In the latest developments, the UK government said it is to launch an investigation with the “relevant authorities” to restore public confidence in the vehicle testing regime.
Louise Ellman, chair of the Transport Select Committee, said: “I am very concerned about the potential implications for vehicles in the UK. There are questions over whether the testing authorities commissioned by motor manufacturers are truly independent. Do the results found in test conditions truly reflect real life situations on the road? It should not take a crisis to make the authorities act.”
She added that both anecdotal reports and research showed that a growing gap between real world performance of vehicles and laboratory tests were partly due to the “increased exploitation of flexibilities in laboratory testing by vehicle manufacturers”.
Experts have told PE common practices used to “game” the tests include the use of tweaked prototype cars, modified to reduce weight and improve performance,
Tim Barlow, principal consultant at the Transport Research Laboratory, said that laboratory testing practices were outdated and offered room for optimisation: “For the NEDC [New European Driving Cycle], they have to set the vehicle up on the dyno, so they need to know the forces, which are worked out by doing a coast down test.
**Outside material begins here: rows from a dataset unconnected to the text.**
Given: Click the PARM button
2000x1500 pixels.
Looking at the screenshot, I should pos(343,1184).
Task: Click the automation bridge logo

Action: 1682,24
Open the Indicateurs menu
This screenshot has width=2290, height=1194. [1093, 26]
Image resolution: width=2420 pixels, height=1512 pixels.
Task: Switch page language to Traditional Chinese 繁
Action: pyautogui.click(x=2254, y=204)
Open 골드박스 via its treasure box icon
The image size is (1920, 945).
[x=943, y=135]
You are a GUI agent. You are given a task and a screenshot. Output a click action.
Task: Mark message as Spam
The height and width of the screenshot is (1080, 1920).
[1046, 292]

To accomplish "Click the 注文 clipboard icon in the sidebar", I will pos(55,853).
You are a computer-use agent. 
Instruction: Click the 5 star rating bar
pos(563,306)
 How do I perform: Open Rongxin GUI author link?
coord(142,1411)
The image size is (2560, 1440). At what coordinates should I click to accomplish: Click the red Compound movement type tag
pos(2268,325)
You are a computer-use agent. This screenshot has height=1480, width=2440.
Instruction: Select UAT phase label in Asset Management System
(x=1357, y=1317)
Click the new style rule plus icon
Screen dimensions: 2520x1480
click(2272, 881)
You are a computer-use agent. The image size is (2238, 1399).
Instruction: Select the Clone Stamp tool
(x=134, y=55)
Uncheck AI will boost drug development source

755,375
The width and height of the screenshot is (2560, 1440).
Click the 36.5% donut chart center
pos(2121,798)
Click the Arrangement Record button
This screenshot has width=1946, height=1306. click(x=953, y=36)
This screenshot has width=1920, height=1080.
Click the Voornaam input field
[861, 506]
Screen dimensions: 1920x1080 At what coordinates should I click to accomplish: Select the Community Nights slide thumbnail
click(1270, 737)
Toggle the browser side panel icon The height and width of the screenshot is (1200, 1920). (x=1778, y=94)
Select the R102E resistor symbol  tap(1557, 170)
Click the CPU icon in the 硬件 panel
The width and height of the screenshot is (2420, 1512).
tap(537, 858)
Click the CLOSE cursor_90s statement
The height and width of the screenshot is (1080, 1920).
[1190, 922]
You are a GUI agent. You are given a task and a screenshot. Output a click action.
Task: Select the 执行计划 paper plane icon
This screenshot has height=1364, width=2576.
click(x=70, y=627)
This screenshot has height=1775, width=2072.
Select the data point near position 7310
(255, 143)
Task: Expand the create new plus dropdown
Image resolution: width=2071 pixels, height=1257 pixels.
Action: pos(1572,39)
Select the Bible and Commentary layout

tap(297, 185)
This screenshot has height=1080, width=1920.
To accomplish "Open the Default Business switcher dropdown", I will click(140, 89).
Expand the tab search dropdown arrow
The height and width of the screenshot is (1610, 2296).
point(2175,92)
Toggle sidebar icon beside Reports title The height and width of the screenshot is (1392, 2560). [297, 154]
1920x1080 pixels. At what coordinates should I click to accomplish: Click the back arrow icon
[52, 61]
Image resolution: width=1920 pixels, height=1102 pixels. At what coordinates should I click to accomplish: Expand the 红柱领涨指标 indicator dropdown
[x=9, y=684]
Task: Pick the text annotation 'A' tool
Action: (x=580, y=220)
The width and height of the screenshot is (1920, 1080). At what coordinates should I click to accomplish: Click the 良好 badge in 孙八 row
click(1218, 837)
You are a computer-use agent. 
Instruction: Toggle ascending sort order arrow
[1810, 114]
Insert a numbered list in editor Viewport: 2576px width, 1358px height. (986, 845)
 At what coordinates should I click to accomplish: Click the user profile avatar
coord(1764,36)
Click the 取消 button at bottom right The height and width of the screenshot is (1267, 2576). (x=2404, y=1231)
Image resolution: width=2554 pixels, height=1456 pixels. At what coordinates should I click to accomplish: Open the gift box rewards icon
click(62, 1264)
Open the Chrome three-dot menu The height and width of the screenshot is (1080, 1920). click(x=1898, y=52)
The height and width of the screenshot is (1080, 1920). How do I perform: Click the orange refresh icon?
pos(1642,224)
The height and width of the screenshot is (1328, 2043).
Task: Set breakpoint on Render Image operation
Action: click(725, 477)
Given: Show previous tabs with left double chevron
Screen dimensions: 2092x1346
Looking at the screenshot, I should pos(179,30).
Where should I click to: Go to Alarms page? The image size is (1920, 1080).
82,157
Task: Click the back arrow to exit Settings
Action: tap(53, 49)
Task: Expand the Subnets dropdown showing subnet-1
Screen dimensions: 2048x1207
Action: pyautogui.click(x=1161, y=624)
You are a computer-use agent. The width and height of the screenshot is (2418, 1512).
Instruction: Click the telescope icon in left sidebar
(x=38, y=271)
They can improve aerodynamics by taping cracks, using advanced lubricants, disconnecting the alternator or using a test track in a hot country at a high altitude.
“It is a stylised test that doesn't represent real world driving, but it is being improved in the future. Tests are overseen by the VCA [Vehicle Certifications Agency], but it doesn't oversee every test.”
Jane Thomas, global sales manager at Emissions Analytics, which uses portable equipment fixed to a car's exhaust to measure emissions as it is driven, said: “A fixed cycle can be learnt. There is always going to be scope to game the system. Emissions testing needs to be independent and done on the road, which is more representative than a fixed cycle. Spot checks and random testing would be more effective.”
Millbrook Proving Grounds, Bedfordshire, has been performing vehicles emissions tests since 1969, and is equipped with extensive test laboratories and portable systems to measure emissions. The site tests vehicles for both the government and the automotive industry.
Phil Stones, head of vehicle emissions testing at Millbrook said, that such techniques would not happen during “type approval”. He said: “That's cheating. The car has to be the same as it will be in the production version. You have to test at standard tyre pressures. You can't disconnect things. To say that you have to say that a government agency is corrupt. At the point it goes to type approval, the testing has to be witnessed by a government agency, the VCA in the UK.
“We test according to the regulations determined by the European Commission and the member states. They decide if the test is appropriate. It is a benchmark test, like the energy efficiency mark for a washing machine. It's going to depend on how you use it as to the actual performance.”
Vehicle testing for “type approval” is performed by a number of laboratories and test sites throughout Europe to check vehicles meet EU and UN standards for factors such as safety, emissions and recyclability. “Type” approval tests a single vehicle that is representative of an entire fleet of the same type of car.
The procedure for emissions and performance testing takes place on dynomotors in laboratories, where vehicles are run through the New European Driving Cycle (NEDC) to simulate typical driving. The NEDC was initially devised in the mid-1970s and has only been updated twice, in the late 1980s and in the early 2000's, to account for motorway driving and idling in traffic, since then.
The NEDC is expected to be superseded by a new global standard called the World Light Vehicles Test Procedure in 2017, which aims to better represent real world driving conditions and practices.